──────── ИСТОЧНИК ────────

Идёт война, и невозможно предсказать, когда она кончится. Но думать о том, как наладить отношения двух соседних стран, разорванные этой войной, изучать успешный опыт других государств стоит уже сейчас. 23 мая Константин Фомин, программный директор Reforum Space Vilnius, политолог, окончивший магистратуру по программе «Политическая наука и международные отношения» с дипломами Манчестерского университета и Шанинки, рассказал, как проходило примирение Франции и Германии после Второй мировой войны.
Не рано ли нам говорить о примирении? Нет, не рано, и тому есть минимум две причины. Первая: к сложным действиям (примирение – это всегда сложно) лучше готовиться заранее или хотя бы изучать их механизмы. В 90-е россияне получили свободу, но так как общественные науки – экономику, политологию, социологию – в СССР мало кто изучал, то реформы проводились не очень эффективно. Если бы план реформ был заранее, не было бы шоковой терапии, а сейчас, вероятно, не возникло бы ресентимента и жажды сильной руки. Вторая причина: россиянам – противникам войны важно сохранять надежду на то, что ситуация изменится к лучшему, пусть не сейчас, а через годы или десятилетия. Знание, что это возможно, даёт силы жить и действовать.

──────── СТРОКИ ДАННЫХ ────────

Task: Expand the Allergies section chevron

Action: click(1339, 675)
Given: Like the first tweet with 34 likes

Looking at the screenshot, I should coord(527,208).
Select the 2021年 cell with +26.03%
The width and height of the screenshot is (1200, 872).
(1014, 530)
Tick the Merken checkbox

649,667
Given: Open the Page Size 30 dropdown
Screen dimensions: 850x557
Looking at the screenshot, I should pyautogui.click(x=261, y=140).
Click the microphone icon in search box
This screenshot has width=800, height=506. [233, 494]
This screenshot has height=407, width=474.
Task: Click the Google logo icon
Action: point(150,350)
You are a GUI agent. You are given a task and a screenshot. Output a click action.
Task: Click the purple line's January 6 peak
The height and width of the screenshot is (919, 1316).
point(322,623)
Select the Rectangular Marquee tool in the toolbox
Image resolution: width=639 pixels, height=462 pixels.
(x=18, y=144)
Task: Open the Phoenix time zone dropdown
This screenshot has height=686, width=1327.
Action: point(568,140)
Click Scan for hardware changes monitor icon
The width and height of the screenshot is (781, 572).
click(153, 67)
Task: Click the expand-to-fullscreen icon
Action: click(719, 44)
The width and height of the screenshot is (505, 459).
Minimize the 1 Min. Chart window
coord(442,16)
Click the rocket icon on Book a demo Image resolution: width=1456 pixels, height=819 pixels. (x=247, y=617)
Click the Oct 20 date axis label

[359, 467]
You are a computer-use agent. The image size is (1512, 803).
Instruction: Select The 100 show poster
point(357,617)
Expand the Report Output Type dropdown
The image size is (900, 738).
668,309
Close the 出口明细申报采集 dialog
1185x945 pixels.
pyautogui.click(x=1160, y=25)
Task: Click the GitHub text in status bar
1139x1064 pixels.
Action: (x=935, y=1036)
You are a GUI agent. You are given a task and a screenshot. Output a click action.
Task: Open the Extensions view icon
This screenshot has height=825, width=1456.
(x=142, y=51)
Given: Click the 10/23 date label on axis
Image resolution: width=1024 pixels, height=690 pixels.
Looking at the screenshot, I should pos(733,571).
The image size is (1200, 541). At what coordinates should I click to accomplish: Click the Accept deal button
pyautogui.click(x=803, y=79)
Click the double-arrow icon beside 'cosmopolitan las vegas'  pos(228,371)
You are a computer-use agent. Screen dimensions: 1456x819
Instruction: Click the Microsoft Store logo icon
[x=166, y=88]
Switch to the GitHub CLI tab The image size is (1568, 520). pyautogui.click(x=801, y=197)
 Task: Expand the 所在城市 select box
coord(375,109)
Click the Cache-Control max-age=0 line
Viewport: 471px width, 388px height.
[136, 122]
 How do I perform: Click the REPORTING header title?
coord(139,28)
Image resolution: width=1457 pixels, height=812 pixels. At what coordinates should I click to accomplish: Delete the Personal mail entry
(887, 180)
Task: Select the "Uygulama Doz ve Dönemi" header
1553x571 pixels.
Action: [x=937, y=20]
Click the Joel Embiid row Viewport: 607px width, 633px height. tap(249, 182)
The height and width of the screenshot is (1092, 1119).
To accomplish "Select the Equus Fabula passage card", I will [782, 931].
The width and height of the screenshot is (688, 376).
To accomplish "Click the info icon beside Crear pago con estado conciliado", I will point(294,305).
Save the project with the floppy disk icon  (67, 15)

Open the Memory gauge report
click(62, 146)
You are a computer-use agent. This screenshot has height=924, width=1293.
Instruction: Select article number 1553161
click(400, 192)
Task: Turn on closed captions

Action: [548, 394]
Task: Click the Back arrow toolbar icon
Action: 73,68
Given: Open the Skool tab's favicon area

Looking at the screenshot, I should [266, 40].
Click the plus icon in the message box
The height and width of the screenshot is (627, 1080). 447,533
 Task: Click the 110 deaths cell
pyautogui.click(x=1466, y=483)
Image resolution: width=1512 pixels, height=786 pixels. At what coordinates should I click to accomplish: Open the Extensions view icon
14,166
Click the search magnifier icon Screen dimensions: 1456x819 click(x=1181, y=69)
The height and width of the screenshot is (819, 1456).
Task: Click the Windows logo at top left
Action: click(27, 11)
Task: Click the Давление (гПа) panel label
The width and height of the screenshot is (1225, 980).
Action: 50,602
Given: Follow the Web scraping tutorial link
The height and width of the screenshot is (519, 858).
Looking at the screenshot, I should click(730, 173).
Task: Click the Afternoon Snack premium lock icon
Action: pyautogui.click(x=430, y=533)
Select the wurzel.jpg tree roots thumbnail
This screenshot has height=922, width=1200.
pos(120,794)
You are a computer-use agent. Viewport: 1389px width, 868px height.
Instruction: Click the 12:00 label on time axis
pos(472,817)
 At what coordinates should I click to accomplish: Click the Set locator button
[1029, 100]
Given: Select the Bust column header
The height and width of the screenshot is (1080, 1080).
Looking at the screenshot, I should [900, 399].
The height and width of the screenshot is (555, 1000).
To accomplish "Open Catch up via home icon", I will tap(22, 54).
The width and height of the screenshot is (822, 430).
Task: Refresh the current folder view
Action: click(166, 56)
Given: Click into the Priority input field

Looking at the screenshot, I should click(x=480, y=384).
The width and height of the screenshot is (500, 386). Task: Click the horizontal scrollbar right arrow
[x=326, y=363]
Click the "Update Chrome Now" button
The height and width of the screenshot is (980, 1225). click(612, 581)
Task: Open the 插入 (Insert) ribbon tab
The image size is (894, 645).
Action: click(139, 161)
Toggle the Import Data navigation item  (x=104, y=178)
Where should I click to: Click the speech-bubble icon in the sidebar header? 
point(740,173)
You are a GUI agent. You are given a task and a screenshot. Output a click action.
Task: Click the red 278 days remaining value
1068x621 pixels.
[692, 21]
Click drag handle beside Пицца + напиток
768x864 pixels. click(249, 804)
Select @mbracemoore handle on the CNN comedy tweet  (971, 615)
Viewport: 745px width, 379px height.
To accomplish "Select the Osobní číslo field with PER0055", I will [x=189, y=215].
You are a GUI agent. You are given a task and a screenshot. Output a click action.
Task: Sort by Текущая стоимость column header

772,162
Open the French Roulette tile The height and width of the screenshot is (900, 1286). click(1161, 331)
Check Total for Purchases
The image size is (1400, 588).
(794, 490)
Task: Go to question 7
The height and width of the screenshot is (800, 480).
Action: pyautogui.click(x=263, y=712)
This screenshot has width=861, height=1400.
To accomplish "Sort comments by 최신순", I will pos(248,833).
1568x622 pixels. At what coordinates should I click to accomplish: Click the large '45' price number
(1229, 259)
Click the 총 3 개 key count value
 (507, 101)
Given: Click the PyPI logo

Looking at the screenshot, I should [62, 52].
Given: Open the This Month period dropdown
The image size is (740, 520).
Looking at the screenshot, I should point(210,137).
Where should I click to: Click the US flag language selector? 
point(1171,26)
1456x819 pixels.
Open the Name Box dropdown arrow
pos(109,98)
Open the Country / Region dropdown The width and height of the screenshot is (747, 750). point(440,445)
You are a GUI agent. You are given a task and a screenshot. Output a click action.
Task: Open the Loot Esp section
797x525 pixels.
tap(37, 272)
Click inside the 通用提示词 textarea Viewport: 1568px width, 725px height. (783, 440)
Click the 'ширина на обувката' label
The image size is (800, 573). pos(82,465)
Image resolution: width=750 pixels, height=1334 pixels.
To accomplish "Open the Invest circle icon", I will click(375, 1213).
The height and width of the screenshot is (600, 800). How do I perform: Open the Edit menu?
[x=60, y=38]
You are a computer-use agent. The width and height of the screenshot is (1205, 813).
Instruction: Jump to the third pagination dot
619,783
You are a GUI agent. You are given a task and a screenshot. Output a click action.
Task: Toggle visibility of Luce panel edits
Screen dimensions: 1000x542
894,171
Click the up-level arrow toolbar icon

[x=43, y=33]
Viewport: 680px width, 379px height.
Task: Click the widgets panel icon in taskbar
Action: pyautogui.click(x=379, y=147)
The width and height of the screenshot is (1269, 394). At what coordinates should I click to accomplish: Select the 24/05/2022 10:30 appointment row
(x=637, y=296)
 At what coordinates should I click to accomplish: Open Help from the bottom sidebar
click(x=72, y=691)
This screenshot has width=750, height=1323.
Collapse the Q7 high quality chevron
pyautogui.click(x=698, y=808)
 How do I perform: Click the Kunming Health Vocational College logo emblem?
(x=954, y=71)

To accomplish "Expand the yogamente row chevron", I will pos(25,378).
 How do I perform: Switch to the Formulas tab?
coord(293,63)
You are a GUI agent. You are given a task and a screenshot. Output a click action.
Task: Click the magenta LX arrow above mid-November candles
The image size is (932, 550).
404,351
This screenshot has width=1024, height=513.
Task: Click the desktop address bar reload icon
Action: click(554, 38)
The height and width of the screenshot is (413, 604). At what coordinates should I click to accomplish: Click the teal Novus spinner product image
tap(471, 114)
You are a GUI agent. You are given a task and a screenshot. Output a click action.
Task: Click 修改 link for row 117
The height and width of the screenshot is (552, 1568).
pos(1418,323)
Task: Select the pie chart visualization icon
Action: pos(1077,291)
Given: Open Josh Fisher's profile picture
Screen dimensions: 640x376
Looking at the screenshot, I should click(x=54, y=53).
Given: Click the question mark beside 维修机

────────

§ ЧТО СДЕЛАТЬ:
(A) Объясните в одном–трёх предложениях, почему, согласно тексту о примирении, реформы 90-х годов проводились не очень эффективно.
(B) Ответьте коротко на вопросы по тексту о примирении:
(i) Какого числа Константин Фомин рассказал о примирении Франции и Германии?
(ii) Дипломы каких учебных заведений он получил?
(iii) Какое знание, по словам автора, даёт россиянам — противникам войны силы жить и действовать?
(C) Допишите текст о примирении, начав сразу после его последнего предложения.
Список никак не связан с текстом о примирении.

§ ОТВЕТЫ ПО ЗАДАНИЯМ:
(A) Реформы проводились не очень эффективно потому, что в СССР общественные науки — экономику, политологию, социологию — мало кто изучал.

(B)
(i) 23 мая.
(ii) Манчестерского университета и Шанинки.
(iii) Знание о том, что ситуация может измениться к лучшему.

(C)
История отношений Франции и Германии сложнее, чем история нынешних России и Украины: за 80 лет там было три разрушительных войны.
Во Франко-прусской войне в Германии и Франции погибло 250 тыс. мирных жителей и около 184 тыс. военных, в Первой мировой – более 3 млн. мирных жителей и 3,4 млн. военных. Жертвами Второй мировой стали 600 тыс. мирных жителей Франции и до 85 тыс. её солдат (немецкая армия потеряла 27 тыс. человек, завоевав Францию за 1,5 месяца), в немецкий плен попало 1,5 млн. французов, причём 1 млн. вернулся из плена только после 1945-го. А ведь есть ещё и семьи этих людей, и раненые. И не забудем, что население всех стран было в начале XX века куда меньше, чем сейчас.
Ужасные потери Первой мировой, позорный проигрыш, тяжёлый период Веймарской республики привели Германию к реваншизму и стремлению начать следующую войну. После Второй мировой все усилия Запада были направлены на закрепление мира. Что нужно делать, чтоб через 10-20 лет не случилась следующая война, ещё более кровавая? Чтобы ни одна из сторон не захотела реванша?
Вот четыре основных условия, которые, по мнению историков, сделали возможным не только примирение, но и прочный многолетний мир.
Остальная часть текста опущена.